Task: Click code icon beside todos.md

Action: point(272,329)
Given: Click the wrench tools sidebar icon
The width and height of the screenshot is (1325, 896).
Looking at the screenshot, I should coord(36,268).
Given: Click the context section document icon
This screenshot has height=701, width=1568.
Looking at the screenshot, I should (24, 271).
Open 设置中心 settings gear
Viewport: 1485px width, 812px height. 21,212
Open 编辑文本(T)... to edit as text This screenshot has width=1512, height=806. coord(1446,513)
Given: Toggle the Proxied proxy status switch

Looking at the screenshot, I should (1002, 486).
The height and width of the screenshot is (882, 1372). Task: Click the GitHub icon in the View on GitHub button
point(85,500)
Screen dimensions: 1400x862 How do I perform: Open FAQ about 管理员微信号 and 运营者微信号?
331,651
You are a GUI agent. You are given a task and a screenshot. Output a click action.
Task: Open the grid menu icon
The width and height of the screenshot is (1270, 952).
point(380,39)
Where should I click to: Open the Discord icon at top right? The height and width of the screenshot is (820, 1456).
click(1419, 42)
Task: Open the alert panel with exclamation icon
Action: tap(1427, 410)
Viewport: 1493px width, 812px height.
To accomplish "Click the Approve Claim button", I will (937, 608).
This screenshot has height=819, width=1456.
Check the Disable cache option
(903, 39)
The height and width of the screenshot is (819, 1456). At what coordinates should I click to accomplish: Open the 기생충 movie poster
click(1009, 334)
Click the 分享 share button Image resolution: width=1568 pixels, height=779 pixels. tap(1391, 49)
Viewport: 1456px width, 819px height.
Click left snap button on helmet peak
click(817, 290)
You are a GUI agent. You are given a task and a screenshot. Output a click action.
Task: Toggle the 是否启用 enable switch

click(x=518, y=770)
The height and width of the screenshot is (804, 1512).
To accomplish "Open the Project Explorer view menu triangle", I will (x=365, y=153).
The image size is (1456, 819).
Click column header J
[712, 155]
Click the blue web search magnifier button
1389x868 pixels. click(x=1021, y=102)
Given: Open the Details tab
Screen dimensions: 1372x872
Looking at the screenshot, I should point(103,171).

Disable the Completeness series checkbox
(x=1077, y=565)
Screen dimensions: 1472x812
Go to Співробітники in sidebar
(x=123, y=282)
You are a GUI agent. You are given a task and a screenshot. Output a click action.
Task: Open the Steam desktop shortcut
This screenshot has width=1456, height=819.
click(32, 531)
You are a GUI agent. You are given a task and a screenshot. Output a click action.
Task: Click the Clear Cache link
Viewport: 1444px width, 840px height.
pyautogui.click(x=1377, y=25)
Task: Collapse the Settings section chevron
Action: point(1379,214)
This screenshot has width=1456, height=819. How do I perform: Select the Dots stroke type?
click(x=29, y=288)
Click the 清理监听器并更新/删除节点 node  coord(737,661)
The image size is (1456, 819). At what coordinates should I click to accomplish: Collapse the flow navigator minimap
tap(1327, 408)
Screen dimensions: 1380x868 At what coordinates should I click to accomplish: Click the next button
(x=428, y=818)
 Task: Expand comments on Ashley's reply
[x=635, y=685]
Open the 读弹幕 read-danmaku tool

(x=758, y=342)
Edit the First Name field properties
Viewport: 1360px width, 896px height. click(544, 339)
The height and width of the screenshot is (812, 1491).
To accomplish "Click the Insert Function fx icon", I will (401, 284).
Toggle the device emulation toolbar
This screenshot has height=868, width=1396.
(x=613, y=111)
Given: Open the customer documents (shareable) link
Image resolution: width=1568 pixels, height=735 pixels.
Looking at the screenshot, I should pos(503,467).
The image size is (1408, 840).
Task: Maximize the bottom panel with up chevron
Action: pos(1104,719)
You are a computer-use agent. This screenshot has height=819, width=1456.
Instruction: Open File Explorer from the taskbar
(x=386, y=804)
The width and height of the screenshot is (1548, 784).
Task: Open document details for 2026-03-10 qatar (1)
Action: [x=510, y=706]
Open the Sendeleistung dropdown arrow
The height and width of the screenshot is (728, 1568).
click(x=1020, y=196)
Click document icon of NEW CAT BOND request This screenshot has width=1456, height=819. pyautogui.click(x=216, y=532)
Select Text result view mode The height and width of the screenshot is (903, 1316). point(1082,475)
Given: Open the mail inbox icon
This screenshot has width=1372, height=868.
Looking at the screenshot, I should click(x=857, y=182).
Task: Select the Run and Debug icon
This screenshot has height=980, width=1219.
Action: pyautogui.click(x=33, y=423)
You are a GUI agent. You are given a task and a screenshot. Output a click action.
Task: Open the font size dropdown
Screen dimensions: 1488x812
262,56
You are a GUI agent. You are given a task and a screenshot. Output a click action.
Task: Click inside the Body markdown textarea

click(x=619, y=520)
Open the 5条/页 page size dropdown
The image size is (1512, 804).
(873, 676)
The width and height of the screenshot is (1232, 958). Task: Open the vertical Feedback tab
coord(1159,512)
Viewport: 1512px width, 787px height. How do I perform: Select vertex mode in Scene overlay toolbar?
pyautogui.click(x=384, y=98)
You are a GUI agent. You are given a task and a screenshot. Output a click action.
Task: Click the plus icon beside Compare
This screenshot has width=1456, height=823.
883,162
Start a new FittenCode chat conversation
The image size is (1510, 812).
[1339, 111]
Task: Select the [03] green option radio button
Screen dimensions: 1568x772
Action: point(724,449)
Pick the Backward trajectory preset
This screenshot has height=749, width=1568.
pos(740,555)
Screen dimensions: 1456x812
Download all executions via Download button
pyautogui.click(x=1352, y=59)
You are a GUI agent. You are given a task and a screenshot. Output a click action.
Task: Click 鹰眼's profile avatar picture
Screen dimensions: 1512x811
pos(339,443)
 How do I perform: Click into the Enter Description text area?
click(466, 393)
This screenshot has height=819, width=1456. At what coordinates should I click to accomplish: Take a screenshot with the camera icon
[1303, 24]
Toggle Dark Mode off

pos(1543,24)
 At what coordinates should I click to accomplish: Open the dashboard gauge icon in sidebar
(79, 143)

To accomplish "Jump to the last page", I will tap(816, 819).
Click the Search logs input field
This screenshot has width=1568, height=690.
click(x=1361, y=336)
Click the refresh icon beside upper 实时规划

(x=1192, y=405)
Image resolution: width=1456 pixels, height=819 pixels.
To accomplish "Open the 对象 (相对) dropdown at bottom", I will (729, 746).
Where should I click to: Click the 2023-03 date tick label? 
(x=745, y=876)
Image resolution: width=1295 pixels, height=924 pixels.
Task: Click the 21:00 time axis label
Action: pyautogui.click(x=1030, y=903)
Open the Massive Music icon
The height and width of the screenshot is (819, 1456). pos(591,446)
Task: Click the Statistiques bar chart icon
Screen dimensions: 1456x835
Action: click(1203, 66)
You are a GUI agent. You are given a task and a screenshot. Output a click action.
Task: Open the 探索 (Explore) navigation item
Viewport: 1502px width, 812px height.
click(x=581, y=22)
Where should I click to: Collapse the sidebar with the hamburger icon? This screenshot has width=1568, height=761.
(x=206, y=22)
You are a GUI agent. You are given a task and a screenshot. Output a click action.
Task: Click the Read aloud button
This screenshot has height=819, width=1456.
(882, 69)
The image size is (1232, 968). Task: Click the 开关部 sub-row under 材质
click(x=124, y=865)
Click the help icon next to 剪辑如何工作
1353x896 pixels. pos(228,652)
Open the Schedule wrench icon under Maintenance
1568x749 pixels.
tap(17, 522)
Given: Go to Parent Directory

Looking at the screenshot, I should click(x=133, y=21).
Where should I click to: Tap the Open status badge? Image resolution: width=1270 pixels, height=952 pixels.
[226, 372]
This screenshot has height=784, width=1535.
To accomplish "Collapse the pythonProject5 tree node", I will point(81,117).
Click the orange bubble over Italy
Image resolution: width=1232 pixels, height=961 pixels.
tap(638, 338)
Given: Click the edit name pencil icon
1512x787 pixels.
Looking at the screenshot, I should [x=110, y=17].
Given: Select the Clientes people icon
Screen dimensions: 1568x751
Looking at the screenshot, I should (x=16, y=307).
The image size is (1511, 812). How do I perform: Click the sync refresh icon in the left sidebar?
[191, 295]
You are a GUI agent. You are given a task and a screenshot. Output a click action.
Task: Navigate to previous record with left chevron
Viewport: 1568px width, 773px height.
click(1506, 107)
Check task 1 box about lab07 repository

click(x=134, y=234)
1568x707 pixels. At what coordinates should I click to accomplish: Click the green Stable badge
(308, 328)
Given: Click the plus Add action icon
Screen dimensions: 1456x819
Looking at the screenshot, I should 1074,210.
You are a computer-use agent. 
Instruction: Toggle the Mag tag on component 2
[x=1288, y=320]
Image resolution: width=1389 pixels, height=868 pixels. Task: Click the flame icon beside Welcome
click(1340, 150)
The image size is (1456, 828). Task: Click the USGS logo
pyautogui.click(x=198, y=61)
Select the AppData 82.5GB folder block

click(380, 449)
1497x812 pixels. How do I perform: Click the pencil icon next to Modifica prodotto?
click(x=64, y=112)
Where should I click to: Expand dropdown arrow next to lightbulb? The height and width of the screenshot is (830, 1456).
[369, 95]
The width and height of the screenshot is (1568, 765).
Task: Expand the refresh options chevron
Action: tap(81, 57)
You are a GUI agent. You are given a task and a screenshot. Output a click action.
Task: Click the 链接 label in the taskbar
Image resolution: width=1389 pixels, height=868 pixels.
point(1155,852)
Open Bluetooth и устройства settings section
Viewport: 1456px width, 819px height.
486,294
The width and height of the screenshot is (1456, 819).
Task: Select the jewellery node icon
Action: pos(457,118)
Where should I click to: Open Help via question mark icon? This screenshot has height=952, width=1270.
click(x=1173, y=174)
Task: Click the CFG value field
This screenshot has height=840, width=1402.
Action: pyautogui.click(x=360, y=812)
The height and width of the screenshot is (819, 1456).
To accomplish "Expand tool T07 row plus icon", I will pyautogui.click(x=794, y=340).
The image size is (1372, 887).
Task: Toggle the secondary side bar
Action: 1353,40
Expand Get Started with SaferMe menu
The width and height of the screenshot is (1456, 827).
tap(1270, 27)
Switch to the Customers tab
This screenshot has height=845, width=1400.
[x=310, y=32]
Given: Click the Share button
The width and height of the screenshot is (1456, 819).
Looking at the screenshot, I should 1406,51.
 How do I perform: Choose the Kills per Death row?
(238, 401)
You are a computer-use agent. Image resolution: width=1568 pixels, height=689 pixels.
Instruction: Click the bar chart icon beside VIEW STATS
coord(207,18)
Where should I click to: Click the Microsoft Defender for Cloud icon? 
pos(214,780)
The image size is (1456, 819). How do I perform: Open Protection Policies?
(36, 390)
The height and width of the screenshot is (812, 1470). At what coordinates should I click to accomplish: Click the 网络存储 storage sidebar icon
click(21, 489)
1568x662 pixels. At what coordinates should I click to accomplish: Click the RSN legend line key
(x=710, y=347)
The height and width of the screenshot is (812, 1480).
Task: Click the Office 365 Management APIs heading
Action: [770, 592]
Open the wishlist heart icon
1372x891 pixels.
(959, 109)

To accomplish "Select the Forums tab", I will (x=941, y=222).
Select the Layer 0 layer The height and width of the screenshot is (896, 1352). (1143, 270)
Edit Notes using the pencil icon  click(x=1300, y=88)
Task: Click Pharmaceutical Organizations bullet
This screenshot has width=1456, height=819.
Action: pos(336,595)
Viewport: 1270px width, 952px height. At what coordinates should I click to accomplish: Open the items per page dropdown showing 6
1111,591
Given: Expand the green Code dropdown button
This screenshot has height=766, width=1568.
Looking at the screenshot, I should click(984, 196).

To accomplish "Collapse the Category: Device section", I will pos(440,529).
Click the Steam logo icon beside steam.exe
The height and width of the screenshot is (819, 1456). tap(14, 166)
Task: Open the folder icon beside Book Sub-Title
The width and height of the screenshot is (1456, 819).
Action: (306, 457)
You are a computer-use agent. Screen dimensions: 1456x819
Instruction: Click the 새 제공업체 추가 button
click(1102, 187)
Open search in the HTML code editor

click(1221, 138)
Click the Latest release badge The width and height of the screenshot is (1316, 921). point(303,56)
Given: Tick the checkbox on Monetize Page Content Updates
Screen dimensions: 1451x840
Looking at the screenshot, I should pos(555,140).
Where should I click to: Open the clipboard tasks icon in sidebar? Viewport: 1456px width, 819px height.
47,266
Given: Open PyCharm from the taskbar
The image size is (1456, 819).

◇ ◇ ◇ ◇ ◇ ◇ ◇

## TASK STATEMENT
Output, please, only the lines running from the start of the entries through the line that contains "Given: Click the context", including both of those lines.

## SOLUTION TO THIS EXERCISE
Task: Click code icon beside todos.md

Action: point(272,329)
Given: Click the wrench tools sidebar icon
The width and height of the screenshot is (1325, 896).
Looking at the screenshot, I should coord(36,268).
Given: Click the context section document icon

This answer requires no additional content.